Reproduce the data below line by line, from its first line to the line with "This screenshot has height=952, width=1239.", both included, and nothing past that point.

(Data shown)

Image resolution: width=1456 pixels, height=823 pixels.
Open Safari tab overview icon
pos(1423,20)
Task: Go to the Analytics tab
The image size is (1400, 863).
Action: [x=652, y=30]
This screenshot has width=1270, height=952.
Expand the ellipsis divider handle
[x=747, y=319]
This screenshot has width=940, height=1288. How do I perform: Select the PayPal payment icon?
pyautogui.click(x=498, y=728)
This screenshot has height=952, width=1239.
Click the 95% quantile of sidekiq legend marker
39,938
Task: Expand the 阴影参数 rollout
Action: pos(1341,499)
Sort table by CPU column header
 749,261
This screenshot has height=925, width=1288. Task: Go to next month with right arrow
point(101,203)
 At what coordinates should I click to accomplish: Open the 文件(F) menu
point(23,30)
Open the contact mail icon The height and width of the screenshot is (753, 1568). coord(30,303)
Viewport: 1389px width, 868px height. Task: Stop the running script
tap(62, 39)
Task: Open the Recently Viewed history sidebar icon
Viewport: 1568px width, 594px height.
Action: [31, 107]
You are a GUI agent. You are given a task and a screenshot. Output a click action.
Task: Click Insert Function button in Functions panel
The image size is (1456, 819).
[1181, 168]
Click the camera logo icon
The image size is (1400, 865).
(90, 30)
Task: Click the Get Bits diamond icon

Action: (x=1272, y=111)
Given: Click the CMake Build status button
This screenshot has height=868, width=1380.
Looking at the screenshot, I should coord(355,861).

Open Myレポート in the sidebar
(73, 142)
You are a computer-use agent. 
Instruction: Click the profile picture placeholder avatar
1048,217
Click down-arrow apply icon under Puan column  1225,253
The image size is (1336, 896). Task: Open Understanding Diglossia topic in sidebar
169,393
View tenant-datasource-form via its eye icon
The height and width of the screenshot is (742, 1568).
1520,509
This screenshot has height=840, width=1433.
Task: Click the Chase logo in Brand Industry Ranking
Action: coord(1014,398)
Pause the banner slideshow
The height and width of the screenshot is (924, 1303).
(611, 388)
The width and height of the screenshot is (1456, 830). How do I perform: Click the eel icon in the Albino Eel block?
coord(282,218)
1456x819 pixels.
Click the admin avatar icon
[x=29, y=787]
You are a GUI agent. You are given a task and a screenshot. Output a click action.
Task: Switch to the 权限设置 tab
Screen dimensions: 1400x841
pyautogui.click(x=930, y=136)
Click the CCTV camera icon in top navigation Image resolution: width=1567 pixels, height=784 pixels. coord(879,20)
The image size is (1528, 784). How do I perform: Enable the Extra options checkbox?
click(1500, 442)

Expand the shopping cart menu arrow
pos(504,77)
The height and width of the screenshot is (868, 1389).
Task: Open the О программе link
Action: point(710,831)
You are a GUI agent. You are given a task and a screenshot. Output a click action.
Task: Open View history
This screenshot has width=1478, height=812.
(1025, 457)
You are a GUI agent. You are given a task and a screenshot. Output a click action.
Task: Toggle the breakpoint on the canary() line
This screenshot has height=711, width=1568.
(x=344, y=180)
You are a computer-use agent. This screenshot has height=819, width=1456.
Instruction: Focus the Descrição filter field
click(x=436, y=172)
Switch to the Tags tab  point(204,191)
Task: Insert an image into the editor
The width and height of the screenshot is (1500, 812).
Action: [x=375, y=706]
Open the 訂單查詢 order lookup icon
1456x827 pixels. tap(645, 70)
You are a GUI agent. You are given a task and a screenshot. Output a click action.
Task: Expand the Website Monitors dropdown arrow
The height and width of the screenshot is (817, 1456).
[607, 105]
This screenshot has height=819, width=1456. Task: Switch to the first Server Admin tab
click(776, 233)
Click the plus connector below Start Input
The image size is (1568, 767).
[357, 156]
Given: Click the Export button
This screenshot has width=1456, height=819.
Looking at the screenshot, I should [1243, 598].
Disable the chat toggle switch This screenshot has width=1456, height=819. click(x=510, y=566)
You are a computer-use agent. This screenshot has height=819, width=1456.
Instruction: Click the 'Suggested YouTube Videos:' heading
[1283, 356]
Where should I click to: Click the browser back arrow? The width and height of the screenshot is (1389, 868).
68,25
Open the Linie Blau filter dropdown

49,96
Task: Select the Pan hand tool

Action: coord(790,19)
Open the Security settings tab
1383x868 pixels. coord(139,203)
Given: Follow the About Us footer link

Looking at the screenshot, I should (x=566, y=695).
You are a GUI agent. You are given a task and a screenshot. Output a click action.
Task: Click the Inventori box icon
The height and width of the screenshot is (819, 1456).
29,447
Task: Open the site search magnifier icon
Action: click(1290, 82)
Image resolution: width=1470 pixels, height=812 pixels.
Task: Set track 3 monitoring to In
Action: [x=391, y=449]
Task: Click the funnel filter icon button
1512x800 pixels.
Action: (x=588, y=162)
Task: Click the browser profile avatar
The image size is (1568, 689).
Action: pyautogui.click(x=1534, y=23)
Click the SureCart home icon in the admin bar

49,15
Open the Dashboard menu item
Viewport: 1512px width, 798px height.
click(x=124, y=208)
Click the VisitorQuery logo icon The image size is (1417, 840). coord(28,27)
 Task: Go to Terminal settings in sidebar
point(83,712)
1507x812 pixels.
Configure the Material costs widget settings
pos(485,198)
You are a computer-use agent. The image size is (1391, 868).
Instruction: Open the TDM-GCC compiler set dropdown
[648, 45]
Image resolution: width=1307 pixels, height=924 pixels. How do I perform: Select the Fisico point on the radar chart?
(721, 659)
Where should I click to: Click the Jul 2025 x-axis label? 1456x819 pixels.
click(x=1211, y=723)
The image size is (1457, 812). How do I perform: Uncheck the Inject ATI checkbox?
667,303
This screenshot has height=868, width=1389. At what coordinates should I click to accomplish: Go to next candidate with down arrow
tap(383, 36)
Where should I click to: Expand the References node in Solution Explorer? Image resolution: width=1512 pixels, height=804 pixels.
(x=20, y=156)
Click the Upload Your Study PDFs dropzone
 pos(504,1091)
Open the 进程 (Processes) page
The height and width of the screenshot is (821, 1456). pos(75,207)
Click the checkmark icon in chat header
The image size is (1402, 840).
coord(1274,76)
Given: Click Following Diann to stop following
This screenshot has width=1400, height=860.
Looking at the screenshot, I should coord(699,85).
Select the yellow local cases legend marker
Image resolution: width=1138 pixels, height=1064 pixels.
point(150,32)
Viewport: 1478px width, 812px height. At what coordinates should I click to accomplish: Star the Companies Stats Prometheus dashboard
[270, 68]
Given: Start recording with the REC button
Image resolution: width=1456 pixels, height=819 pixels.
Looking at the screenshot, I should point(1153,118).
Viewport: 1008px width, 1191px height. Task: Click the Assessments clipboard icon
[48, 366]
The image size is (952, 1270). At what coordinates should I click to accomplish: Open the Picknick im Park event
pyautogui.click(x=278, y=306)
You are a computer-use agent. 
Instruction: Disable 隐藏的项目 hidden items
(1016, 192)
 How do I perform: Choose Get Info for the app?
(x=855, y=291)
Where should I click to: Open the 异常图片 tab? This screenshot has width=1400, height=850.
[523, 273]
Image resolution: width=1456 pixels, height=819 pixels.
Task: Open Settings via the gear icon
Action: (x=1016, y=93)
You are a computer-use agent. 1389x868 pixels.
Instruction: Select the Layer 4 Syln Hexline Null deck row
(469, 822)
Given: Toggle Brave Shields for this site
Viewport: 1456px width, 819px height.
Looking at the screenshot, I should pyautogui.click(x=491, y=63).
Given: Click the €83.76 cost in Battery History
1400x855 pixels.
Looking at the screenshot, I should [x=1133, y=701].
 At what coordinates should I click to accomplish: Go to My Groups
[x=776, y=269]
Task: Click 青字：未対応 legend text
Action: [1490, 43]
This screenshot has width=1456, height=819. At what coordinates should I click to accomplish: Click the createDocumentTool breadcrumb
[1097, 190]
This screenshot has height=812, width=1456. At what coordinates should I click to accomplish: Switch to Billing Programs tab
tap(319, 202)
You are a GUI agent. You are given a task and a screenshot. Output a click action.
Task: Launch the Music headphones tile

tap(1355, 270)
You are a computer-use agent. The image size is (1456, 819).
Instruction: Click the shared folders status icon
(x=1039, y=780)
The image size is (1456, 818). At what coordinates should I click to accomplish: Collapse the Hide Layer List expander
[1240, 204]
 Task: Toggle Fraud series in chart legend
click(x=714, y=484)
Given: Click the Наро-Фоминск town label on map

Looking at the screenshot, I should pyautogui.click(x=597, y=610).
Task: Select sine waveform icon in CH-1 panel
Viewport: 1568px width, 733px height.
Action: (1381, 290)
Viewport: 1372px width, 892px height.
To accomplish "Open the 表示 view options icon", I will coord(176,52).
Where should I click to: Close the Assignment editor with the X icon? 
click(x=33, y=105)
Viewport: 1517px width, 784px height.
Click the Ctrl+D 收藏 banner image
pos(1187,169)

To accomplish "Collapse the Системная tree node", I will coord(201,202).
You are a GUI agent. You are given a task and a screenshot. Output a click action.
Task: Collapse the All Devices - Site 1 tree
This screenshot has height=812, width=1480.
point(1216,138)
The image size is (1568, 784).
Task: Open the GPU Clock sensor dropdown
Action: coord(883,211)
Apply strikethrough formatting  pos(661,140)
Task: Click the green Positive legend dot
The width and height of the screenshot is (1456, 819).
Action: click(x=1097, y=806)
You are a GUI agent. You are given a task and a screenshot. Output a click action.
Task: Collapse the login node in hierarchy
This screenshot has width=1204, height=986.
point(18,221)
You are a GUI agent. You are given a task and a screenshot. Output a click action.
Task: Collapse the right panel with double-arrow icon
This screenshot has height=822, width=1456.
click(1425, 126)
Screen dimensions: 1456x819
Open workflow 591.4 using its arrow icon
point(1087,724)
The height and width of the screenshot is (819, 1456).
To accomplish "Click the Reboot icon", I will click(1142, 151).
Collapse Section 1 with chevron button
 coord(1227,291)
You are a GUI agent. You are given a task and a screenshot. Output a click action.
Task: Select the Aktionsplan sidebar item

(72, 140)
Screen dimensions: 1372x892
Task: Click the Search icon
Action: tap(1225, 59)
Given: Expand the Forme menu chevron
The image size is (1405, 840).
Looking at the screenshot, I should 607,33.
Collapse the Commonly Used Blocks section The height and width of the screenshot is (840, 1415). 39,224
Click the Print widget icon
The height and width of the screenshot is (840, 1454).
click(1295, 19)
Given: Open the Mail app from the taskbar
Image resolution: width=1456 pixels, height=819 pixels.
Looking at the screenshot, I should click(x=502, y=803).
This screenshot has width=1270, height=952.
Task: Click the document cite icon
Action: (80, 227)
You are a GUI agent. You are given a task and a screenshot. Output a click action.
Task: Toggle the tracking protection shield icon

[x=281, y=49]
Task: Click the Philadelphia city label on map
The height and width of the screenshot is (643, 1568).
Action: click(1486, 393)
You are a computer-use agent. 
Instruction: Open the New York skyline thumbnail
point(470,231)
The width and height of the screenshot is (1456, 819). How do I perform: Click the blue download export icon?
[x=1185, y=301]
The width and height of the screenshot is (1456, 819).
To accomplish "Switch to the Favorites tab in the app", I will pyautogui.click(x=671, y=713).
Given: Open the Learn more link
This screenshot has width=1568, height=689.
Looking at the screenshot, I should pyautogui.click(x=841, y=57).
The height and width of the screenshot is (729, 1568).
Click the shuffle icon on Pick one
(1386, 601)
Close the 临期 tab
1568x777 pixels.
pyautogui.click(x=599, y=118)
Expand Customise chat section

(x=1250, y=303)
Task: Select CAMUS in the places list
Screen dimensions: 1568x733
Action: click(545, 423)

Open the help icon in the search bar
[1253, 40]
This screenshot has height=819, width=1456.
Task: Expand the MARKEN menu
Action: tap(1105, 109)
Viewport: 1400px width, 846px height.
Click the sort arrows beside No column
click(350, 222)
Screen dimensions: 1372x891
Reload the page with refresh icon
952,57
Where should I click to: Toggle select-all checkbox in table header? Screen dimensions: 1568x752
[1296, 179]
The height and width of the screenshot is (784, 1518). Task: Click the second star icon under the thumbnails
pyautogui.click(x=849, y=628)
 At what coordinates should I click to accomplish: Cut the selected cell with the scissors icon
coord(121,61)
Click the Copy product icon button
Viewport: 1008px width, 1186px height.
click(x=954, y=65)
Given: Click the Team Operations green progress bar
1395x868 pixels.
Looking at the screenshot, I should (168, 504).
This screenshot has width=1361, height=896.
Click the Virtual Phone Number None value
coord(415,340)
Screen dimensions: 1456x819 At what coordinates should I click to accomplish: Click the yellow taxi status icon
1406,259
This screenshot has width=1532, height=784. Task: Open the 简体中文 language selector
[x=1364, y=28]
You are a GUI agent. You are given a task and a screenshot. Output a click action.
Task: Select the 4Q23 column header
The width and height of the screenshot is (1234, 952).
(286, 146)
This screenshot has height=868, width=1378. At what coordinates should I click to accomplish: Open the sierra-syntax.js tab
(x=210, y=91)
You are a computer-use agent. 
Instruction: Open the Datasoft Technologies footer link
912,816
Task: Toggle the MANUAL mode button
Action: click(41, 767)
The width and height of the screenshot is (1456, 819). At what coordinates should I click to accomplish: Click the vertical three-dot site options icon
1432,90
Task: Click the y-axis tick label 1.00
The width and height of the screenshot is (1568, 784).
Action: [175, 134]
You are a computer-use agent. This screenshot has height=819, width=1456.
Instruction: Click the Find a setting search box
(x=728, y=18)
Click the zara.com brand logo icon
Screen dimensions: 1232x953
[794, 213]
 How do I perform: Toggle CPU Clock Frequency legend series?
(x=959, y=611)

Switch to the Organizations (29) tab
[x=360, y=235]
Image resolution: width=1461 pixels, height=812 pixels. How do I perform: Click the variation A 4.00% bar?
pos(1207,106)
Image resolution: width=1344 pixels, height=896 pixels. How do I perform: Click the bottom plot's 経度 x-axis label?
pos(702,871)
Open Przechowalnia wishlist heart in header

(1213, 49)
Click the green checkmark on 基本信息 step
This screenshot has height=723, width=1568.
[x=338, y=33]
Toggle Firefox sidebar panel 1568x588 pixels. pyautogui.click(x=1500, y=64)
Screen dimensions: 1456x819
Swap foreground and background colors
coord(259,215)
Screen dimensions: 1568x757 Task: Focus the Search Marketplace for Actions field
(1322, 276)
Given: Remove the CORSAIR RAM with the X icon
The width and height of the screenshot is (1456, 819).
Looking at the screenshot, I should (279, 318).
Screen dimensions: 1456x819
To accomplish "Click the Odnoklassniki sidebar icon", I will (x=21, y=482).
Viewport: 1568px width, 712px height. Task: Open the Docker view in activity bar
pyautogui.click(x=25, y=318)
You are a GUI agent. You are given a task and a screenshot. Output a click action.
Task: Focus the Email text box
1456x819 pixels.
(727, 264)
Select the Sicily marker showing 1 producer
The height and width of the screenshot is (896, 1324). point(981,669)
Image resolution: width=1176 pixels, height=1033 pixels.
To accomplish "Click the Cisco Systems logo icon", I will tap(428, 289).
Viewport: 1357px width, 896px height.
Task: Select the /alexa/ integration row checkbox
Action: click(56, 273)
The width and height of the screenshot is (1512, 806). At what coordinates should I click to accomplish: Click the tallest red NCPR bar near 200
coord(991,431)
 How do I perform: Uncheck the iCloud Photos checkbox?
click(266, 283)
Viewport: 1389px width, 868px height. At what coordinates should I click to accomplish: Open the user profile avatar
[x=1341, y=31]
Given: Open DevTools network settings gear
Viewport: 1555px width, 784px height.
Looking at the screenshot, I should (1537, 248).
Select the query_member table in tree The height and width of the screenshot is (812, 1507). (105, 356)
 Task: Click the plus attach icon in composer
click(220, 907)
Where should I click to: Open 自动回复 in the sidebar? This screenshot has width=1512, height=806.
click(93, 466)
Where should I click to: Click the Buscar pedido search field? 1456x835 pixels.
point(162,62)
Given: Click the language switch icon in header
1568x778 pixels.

(End Data shown)

> _Solved exercise_
Image resolution: width=1456 pixels, height=823 pixels.
Open Safari tab overview icon
pos(1423,20)
Task: Go to the Analytics tab
The image size is (1400, 863).
Action: [x=652, y=30]
This screenshot has width=1270, height=952.
Expand the ellipsis divider handle
[x=747, y=319]
This screenshot has width=940, height=1288. How do I perform: Select the PayPal payment icon?
pyautogui.click(x=498, y=728)
This screenshot has height=952, width=1239.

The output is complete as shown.